The lightning struck just as Maria reached for his hand, illuminating the cramped shop in violet flashes. Outside, rain hammered against the glass, but inside, the air between them was already thick with things unsaid.

"You came," she said, her voice trembling slightly. She'd cut her hair since he'd last seen her—those dark waves that used to tumble down her back were now a sharp, severe bob that made her look like someone who'd made decisions she couldn't unmake.

"You said you could tell me when she'd come back," David replied, not meeting her eyes. He sat in the wicker chair, rain dripping from his coat onto the worn floorboards.

Maria opened her palm to him. "I don't do that anymore. But you already know that."

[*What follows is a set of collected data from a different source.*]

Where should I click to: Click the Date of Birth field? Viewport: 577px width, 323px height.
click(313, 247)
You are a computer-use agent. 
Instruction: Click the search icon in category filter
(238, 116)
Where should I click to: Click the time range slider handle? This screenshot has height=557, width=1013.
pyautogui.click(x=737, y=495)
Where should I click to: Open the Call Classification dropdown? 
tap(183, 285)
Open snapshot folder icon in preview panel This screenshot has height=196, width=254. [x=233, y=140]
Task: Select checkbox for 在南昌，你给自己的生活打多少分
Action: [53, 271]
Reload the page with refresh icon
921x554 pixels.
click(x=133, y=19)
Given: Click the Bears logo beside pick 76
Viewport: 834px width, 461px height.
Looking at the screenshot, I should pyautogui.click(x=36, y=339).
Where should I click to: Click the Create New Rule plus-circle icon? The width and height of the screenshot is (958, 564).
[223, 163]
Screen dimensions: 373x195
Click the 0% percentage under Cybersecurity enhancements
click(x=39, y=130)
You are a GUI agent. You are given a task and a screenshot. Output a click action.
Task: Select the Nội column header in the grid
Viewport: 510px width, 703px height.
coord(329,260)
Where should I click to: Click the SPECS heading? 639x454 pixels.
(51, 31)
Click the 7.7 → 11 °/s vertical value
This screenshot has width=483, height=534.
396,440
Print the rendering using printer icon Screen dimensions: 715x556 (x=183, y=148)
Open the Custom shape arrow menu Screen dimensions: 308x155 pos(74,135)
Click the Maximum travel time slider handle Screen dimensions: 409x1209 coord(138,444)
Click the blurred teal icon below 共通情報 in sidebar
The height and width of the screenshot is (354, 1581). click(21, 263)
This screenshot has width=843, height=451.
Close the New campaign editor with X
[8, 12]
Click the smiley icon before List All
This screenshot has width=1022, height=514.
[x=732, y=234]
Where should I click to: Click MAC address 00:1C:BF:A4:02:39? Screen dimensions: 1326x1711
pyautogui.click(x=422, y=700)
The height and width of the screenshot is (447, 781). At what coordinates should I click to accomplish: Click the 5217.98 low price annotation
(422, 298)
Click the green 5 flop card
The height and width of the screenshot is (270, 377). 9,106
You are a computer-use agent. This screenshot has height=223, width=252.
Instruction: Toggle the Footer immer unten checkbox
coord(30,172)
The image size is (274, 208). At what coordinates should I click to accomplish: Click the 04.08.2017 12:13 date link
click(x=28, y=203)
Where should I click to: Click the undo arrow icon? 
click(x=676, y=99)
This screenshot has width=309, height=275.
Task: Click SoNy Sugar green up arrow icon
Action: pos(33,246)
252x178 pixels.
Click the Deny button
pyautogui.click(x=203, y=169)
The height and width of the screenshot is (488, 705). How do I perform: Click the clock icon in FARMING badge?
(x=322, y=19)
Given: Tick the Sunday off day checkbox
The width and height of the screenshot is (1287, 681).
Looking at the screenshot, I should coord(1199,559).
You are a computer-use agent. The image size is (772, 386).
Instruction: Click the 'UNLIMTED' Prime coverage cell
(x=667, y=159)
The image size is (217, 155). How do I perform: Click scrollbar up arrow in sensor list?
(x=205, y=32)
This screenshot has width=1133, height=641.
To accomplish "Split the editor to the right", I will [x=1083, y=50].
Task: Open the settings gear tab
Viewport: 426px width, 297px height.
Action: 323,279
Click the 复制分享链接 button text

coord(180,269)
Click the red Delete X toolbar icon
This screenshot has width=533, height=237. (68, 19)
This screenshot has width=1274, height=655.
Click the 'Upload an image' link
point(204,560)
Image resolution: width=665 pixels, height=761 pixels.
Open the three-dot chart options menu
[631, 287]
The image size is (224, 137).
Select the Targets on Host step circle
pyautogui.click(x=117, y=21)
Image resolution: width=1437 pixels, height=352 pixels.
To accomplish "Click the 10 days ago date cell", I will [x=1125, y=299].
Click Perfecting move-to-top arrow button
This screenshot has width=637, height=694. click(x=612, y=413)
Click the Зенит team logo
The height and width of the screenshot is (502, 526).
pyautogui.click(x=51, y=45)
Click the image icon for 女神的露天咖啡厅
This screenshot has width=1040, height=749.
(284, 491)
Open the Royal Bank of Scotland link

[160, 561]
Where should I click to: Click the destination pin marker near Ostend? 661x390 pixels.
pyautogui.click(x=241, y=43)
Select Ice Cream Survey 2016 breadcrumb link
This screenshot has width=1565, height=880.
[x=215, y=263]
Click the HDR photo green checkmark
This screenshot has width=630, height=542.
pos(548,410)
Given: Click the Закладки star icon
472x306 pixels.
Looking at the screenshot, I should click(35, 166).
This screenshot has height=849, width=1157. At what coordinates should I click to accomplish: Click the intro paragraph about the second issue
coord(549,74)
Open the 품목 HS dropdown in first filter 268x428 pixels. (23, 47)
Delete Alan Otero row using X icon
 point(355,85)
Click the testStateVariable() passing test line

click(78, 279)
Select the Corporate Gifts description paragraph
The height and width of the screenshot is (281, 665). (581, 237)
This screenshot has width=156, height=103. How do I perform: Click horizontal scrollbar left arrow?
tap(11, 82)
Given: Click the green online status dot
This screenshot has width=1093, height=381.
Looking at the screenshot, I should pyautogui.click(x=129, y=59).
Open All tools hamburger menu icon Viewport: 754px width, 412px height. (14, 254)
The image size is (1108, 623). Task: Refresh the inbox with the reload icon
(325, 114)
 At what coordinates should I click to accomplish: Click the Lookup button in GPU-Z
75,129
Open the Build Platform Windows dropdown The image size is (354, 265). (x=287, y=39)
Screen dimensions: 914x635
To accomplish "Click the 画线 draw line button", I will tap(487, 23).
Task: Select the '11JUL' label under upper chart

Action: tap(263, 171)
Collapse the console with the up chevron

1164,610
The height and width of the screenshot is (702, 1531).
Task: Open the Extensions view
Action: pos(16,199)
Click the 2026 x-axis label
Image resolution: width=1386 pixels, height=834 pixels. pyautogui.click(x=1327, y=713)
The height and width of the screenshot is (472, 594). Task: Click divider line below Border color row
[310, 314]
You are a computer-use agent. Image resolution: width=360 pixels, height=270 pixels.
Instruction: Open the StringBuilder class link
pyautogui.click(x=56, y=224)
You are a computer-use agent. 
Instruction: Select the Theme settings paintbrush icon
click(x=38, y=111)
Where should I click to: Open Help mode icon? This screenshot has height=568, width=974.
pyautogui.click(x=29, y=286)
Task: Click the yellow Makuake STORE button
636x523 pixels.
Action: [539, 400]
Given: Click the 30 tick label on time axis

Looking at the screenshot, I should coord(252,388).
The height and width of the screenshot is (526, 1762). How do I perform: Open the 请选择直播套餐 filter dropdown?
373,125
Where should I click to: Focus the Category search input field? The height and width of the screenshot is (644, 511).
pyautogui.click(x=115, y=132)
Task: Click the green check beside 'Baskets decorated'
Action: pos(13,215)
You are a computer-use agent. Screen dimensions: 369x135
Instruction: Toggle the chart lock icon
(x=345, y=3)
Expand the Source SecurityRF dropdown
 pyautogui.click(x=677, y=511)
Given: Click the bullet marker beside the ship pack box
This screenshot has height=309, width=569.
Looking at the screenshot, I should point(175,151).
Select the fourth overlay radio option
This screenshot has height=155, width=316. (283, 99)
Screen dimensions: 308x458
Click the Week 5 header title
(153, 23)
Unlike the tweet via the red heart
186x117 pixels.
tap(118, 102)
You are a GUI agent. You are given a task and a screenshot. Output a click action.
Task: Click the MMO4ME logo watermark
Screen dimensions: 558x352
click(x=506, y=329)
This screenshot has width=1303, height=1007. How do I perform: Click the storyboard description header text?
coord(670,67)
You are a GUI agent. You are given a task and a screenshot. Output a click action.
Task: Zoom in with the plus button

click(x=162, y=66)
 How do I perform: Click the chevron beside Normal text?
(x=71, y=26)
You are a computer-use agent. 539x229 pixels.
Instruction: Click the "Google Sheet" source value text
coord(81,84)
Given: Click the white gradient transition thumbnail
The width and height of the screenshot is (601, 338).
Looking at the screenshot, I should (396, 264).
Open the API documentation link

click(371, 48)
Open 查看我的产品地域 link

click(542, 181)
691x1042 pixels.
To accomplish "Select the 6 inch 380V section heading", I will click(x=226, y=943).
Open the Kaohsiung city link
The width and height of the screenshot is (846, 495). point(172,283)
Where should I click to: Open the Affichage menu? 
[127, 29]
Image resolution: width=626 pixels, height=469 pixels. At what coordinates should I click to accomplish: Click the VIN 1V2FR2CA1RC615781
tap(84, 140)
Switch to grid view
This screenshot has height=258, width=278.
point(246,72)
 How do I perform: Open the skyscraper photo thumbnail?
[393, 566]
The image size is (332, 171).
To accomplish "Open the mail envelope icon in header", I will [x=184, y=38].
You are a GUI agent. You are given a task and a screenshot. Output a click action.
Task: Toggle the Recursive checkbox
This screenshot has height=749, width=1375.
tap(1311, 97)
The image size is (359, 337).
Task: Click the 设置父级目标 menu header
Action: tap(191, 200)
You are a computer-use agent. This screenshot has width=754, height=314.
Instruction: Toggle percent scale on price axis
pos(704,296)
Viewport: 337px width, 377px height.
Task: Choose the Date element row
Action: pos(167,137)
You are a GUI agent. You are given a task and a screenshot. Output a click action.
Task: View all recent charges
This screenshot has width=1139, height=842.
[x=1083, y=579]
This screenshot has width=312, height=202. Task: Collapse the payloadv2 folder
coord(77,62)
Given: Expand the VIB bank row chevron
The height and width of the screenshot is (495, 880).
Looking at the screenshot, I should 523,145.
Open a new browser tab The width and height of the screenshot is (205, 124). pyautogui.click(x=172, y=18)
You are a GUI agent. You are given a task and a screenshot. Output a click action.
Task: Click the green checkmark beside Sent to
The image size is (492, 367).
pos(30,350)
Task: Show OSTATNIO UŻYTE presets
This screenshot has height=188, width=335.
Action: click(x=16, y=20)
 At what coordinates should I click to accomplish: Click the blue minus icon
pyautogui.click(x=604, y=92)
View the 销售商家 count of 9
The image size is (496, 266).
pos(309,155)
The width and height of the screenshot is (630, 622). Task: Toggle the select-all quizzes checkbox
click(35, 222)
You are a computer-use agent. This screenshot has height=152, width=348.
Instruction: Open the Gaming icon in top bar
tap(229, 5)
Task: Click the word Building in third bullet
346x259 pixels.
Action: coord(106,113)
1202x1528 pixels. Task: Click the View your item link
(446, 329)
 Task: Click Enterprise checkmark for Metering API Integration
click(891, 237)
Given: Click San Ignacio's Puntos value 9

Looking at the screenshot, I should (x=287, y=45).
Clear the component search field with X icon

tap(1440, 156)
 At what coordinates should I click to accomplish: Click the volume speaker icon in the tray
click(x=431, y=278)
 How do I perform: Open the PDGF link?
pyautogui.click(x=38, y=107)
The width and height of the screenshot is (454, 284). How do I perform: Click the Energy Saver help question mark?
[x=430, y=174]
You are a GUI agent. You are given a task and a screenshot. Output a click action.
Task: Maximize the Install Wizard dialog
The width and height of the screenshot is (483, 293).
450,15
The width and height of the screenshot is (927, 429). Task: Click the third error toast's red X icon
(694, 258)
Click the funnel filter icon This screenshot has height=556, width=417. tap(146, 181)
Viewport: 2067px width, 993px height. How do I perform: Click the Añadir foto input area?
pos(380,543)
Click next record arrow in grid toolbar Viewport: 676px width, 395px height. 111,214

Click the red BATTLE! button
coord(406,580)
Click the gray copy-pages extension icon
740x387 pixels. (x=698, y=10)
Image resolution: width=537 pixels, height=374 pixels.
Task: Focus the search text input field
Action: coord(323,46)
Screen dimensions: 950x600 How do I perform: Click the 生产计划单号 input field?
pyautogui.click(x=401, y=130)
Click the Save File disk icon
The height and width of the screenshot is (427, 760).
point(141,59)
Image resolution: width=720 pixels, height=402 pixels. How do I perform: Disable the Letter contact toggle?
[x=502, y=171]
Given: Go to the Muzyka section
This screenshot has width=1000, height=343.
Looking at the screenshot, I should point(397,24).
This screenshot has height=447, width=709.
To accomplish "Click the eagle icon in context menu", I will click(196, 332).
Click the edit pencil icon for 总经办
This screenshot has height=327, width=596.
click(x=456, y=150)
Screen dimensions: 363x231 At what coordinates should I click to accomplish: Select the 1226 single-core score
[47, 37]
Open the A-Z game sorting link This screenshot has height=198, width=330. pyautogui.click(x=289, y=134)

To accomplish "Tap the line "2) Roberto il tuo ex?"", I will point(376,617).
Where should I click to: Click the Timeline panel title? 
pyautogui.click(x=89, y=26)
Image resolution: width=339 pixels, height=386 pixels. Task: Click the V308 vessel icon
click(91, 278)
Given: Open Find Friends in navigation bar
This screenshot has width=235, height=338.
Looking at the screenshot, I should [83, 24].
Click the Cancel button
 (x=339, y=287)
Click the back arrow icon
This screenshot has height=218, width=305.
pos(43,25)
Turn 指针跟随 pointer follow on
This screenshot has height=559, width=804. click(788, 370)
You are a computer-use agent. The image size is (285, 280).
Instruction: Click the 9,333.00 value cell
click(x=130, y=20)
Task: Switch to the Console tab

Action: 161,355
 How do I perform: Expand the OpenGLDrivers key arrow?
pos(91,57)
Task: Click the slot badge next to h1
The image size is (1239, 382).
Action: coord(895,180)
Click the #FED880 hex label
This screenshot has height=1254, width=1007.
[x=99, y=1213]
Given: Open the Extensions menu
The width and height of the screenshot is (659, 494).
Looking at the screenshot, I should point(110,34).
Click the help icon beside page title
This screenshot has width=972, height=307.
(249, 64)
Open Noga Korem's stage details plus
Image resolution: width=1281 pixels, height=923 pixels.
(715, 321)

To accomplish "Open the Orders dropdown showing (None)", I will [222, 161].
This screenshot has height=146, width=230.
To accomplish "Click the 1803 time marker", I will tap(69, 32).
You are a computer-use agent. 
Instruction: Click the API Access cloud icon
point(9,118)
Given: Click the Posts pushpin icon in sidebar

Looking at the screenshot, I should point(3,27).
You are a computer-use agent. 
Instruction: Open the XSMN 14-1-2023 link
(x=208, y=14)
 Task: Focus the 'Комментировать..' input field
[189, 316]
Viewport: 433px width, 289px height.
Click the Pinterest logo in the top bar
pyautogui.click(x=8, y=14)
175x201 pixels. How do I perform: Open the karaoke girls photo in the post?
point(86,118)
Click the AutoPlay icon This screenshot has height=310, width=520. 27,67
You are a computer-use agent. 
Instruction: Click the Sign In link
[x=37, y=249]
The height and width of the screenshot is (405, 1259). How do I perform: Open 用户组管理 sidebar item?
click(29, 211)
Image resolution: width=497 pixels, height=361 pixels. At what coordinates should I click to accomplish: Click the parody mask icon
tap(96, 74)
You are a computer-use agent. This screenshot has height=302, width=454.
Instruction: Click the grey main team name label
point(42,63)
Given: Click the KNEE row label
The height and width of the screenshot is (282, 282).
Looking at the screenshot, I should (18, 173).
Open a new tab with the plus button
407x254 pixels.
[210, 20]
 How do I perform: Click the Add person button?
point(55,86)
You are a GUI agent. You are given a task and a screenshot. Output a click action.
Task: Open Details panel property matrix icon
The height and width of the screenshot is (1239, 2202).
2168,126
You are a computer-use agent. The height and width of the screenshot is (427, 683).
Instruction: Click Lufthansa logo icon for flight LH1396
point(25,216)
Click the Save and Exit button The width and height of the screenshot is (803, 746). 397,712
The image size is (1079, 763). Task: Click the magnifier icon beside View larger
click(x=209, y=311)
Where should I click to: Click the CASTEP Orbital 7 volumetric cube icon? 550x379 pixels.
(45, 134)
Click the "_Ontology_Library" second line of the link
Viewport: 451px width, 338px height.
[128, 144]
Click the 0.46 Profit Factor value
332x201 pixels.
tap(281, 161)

David stared at her hand—the lifeline she'd traced so many times when they were young, the fate line she'd joked about when they made love on the beach during storms like this one. Her palm was softer than he remembered, or maybe his hands had just grown rougher with all the waiting.

"She's not coming back," Maria said, and lightning flashed again, catching the tears on both their faces. "Your wife, David. She made her choice. You keep coming here, but palm reading can't fix what's broken."

"I just need to know—"

"What? That there's someone out there who won't leave?" She pulled her hand away, stood up, her new hair swinging like a blade. "You spent ten years letting strangers read your lifeline instead of reading hers. And now you're here, asking me, when you should be at home, asking yourself why you stayed so long with someone who was already gone."

The thunder shook the shop's foundations. David looked at his own palm then—calloused, empty, the lines Maria had once traced with reverent fingers now just creases in aging skin.

"I thought you could see something I couldn't," he whispered.

"I see it," Maria said, her voice breaking. "I see it every time you walk in here. You're not looking for the future, David. You're looking for permission to let go of the past."

He stood then, and for the first time in years, really looked at her—at the woman she'd become while he was busy waiting for a ghost to return.

Outside, the lightning had passed. The rain softened to a drizzle. In the quiet that followed, David finally understood: some futures aren't written in palms or in stars. They're made in the moments we stop waiting and start living.